Gelet op artikel 9.1 van de Subsidieverordening is deelname niet mogelijk, indien de ondernemer voor de betreffende bufferstroken, geheel of gedeeltelijk, direct of indirect mede een andere subsidie ontvangt of heeft ontvangen van enig overheidsorgaan, daaronder begrepen organen van de Europese Unie. Mocht blijken dat de ondernemer toch geheel, gedeeltelijk, direct of indirect mede een andere subsidie ontvangt c.q. ontvangen heeft voor de bufferstroken, dan dient hij de voor de desbetreffende periode op grond van dit besluit ontvangen vergoeding onmiddellijk terug te betalen aan het waterschap.
De subsidie voor agroranden wordt verleend door een verleningsbesluit met bijbehorende voorschriften, waaraan de deelnemer moet voldoen. Het besluit tot subsidieverlening geldt voor het gehele subsidiejaar.
Tussentijdse beëindiging van het subsidieverleningsbesluit.
Het kan voorkomen dat de ondernemer zijn landbouwgrond, lopende het subsidiejaar 2011 - 2012, verkoopt of verpacht. De koper / pachter krijgt dan te maken met landbouwgrond die als het ware 'bezwaard' is met een bufferstrook. De bufferstrook maakt immers deel uit van de landbouwgrond.
Ook kan het voorkomen dat de ondernemer landbouwgrond in pacht heeft van een derde en dat de pacht lopende het subsidiejaar 2011 - 2012 wordt beëindigd. De derde (verpachter) krijgt dan te maken met landbouwgrond inclusief bufferstrook.
In principe wordt de subsidieverhouding tussen het waterschap en de ondernemer in de geschetste gevallen als beëindigd beschouwd. Dit is alleen anders als de koper respectievelijk de pachter respectievelijk de derde (verpachter) het waterschap schriftelijk verzoekt de tenaamstelling van het subsidieverleningsbesluit te wijzigen en uit het verzoek blijkt dat de ondernemer met de wijziging van de tenaamstelling instemt. Ontbreekt een dergelijk verzoek, dan is het besluit tot subsidieverlening beëindigd met ingang van de datum waarop de landbouwgrond niet meer in eigendom is van respectievelijk in gebruik is bij de ondernemer, doch uiterlijk per het einde van het subsidiejaar.
In afwijking van paragraaf 4 van de Subsidieverordening hoeft geen aanvraag tot subsidievaststelling en de uitbetaling daarvan te worden ingediend, omdat overeenkomstig artikel 4:44, eerste lid, onder letter a, van de Algemene wet bestuursrecht de subsidie ambtshalve wordt vastgesteld met toepassing van artikel 4:47, onderdeel a, Algemene wet bestuursrecht.
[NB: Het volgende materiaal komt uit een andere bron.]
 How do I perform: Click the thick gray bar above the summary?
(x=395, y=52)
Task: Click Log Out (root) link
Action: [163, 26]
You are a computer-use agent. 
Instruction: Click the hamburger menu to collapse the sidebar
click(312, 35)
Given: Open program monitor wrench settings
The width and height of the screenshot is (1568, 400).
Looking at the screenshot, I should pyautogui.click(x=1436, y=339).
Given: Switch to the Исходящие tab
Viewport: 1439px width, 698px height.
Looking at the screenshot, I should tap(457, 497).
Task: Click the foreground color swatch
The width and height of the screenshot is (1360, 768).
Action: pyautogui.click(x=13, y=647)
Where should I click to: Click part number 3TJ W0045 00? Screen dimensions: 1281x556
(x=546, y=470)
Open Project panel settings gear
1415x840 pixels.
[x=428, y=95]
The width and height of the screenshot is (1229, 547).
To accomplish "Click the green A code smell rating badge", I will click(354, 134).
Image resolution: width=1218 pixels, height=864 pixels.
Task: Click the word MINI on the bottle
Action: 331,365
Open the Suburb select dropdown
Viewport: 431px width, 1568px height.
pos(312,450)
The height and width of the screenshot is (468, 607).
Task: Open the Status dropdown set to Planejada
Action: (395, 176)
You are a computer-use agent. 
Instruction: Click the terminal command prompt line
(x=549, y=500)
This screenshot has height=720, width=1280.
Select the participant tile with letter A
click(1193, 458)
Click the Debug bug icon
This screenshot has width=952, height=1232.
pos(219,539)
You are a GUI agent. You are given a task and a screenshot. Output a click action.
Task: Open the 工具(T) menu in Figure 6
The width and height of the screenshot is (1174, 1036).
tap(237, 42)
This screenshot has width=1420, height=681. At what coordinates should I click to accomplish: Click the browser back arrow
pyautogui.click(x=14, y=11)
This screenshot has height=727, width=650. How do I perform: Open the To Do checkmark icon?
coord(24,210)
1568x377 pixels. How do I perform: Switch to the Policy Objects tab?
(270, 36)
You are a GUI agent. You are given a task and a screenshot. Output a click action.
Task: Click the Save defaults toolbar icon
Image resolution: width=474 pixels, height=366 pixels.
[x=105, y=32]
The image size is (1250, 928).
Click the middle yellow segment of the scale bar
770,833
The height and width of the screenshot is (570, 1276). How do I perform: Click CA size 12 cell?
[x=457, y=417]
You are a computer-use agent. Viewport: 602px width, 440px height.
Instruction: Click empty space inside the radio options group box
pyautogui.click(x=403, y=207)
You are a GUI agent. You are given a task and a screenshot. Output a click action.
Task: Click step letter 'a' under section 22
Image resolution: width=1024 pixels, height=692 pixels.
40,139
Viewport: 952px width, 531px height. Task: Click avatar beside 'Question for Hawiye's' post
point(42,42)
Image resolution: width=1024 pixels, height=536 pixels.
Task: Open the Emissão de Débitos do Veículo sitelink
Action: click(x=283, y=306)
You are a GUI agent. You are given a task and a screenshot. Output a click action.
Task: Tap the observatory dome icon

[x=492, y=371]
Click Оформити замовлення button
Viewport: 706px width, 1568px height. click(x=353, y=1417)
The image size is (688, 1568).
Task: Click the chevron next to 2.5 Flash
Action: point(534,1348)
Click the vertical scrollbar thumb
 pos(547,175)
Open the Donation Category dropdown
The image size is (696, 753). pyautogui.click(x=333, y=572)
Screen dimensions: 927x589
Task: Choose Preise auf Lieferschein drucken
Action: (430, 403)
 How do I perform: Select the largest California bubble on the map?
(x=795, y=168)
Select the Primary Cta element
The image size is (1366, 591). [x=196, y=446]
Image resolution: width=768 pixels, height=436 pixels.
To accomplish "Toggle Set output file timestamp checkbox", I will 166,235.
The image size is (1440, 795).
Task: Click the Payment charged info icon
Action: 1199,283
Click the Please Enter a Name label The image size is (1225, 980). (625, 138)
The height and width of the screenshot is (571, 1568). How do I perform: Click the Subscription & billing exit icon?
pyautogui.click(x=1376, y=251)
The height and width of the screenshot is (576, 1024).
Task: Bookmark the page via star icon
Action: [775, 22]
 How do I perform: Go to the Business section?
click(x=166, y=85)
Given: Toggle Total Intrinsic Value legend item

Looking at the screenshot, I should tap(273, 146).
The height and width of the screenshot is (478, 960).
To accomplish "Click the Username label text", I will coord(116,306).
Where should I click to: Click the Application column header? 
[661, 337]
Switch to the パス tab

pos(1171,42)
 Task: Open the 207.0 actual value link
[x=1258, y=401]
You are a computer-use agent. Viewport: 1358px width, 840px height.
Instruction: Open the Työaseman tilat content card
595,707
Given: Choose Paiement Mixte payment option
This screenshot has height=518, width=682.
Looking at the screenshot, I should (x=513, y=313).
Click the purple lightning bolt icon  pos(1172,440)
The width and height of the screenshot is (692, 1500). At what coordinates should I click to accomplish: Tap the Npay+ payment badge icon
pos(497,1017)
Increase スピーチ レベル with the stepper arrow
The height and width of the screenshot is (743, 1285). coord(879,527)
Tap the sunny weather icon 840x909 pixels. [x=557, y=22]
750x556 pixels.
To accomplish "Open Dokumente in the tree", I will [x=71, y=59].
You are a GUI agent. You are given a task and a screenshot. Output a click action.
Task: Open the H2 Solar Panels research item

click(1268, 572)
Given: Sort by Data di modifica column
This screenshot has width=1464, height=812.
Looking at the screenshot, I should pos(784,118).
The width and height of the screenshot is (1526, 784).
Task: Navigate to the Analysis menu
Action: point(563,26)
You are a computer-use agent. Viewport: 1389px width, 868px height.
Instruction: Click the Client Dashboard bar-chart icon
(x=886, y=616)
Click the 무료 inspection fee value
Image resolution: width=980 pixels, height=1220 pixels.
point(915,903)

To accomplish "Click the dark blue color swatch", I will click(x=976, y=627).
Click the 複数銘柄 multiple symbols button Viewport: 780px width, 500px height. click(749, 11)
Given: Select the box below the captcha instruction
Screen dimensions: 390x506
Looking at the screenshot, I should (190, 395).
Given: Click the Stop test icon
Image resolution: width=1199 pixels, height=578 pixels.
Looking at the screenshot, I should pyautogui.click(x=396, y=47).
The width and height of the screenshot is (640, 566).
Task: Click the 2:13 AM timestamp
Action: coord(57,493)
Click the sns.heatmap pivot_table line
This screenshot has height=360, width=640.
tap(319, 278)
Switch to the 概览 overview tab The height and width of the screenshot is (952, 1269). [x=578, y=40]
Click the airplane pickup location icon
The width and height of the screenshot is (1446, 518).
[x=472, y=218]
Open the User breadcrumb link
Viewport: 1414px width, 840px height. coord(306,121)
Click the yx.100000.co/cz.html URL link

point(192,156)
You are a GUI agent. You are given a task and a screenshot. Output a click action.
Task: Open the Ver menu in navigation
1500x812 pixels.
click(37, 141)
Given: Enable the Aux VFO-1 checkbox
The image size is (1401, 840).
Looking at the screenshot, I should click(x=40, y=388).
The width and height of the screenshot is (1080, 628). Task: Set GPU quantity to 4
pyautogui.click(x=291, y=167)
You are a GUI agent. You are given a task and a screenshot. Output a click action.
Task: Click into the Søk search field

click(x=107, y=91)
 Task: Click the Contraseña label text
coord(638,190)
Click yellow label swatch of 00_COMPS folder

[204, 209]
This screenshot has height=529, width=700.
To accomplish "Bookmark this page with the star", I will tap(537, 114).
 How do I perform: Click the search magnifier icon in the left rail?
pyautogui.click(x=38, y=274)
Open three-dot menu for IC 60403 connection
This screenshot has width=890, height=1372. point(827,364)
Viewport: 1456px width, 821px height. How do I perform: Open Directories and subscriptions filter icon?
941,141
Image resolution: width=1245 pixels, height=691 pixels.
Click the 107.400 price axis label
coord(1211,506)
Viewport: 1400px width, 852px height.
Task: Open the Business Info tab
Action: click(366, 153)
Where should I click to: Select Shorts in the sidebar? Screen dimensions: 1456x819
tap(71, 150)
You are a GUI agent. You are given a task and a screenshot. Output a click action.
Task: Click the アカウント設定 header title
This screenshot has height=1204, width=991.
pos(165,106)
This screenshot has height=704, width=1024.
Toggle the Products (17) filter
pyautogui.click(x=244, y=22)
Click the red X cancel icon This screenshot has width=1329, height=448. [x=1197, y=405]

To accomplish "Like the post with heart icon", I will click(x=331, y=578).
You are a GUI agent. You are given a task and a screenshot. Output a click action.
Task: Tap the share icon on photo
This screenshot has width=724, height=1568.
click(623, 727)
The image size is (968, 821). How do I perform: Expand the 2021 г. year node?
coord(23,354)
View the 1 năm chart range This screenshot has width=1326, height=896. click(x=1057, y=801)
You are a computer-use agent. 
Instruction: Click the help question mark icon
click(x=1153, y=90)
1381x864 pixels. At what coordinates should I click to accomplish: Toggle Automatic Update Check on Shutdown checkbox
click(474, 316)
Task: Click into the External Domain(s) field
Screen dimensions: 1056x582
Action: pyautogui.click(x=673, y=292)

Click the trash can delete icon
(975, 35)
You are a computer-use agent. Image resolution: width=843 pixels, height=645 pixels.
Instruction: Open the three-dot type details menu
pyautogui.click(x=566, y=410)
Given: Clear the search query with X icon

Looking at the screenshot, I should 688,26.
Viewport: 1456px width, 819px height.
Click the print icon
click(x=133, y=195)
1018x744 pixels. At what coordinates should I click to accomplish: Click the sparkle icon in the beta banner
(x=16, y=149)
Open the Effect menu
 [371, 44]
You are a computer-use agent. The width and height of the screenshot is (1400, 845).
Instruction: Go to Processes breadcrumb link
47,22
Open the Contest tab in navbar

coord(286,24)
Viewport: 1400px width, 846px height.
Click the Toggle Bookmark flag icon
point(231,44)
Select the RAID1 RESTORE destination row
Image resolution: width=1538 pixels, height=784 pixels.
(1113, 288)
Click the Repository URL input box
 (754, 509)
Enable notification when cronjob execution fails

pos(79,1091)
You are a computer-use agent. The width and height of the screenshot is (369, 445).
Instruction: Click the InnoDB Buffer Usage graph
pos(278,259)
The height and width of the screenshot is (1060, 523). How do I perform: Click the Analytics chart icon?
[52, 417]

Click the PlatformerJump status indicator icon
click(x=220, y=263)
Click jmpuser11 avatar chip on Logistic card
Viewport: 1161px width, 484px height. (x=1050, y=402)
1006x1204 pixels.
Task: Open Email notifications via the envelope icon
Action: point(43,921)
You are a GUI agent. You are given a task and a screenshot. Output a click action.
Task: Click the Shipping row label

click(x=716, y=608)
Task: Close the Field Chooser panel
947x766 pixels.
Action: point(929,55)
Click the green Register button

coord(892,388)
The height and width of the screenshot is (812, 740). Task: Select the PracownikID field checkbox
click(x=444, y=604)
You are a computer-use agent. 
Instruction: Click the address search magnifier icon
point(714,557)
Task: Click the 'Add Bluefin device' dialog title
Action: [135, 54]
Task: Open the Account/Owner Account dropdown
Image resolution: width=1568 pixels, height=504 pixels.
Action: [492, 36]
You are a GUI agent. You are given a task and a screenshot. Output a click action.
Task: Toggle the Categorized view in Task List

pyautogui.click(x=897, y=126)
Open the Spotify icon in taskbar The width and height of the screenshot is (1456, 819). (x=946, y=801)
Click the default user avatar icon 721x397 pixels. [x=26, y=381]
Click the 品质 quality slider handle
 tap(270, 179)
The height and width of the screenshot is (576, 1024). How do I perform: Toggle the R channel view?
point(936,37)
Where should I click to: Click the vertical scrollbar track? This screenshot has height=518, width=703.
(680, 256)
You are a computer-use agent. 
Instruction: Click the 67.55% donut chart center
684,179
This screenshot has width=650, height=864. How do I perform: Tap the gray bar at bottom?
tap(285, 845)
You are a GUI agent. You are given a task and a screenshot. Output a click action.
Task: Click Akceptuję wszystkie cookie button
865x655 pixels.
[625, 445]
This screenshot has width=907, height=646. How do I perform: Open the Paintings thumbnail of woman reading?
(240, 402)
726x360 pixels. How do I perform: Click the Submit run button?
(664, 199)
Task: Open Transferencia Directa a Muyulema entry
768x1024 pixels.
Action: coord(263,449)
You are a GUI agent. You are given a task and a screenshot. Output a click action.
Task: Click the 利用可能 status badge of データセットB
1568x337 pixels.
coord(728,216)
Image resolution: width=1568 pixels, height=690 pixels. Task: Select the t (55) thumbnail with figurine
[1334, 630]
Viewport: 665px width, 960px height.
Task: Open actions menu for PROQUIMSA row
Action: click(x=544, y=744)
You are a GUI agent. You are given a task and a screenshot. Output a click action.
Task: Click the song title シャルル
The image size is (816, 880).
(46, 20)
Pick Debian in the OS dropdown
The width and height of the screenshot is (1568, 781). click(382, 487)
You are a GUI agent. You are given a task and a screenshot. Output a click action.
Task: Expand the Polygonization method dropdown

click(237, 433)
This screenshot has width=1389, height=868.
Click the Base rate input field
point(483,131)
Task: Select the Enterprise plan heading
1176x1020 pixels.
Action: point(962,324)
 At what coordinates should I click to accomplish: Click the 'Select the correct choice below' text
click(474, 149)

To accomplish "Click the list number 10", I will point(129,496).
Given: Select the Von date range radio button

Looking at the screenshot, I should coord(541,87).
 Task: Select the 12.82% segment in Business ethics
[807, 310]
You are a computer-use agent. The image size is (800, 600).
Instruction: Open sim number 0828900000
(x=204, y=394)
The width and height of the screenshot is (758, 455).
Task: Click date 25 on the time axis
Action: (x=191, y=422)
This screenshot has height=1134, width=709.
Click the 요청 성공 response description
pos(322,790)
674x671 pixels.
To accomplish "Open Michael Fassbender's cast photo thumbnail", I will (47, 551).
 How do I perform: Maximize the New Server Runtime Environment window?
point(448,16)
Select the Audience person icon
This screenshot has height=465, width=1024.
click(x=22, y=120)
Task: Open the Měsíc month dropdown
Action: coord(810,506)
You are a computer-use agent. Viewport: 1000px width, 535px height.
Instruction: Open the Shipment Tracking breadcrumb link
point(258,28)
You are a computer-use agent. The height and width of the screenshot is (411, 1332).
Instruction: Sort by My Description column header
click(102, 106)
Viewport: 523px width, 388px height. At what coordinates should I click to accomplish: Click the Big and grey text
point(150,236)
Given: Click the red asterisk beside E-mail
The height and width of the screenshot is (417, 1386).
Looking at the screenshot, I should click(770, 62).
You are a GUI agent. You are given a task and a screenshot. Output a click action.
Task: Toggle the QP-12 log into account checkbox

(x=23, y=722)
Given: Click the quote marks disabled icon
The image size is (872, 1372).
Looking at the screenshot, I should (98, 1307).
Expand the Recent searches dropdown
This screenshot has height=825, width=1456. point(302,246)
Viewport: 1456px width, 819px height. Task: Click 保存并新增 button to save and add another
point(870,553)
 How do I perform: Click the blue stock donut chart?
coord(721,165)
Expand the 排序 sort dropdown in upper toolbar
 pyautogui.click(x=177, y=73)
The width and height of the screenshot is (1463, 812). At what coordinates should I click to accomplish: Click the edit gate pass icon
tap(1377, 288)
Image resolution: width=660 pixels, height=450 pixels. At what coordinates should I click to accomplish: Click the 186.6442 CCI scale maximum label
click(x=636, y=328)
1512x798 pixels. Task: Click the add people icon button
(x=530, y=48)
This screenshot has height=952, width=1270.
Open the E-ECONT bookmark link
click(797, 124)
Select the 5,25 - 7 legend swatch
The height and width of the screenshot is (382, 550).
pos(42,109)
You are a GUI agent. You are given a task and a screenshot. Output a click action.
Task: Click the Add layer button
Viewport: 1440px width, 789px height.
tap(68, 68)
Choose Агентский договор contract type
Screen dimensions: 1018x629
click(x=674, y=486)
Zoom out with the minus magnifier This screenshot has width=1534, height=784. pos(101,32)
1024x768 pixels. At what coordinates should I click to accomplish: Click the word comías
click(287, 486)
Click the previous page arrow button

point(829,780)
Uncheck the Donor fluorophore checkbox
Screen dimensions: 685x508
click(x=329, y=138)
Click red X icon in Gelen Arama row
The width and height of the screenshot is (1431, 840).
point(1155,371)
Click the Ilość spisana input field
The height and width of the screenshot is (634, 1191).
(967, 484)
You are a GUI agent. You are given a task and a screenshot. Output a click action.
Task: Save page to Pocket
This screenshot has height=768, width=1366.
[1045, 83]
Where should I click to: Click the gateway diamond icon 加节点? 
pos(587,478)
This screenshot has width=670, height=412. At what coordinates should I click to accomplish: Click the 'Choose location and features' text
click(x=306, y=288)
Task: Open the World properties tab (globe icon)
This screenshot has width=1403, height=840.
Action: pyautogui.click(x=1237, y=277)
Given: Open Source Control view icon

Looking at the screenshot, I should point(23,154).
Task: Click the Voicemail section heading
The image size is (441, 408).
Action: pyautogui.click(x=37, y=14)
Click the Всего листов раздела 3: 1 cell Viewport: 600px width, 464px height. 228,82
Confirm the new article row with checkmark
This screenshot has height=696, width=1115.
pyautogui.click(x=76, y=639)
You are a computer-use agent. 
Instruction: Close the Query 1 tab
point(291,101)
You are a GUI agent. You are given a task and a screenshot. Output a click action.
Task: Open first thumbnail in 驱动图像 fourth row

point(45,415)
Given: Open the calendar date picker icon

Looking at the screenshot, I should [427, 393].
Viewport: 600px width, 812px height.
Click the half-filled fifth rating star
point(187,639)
Volgens laatstgenoemd artikel kan de subsidie geheel of gedeeltelijk ambtshalve worden vastgesteld, indien bij de subsidieverlening een termijn is bepaald waarbinnen de subsidie ambtshalve wordt vastgesteld. In het subsidieverleningsbesluit is daar invulling aan gegeven door te bepalen dat de vaststelling van het uit te keren subsidiebedrag zal plaatshebben uiterlijk op 1 september.
De ondernemer is verplicht om door of namens het waterschap aangewezen personen in staat te stellen om de naleving van zijn verplichtingen uit het subsidieverleningsbesluit te controleren.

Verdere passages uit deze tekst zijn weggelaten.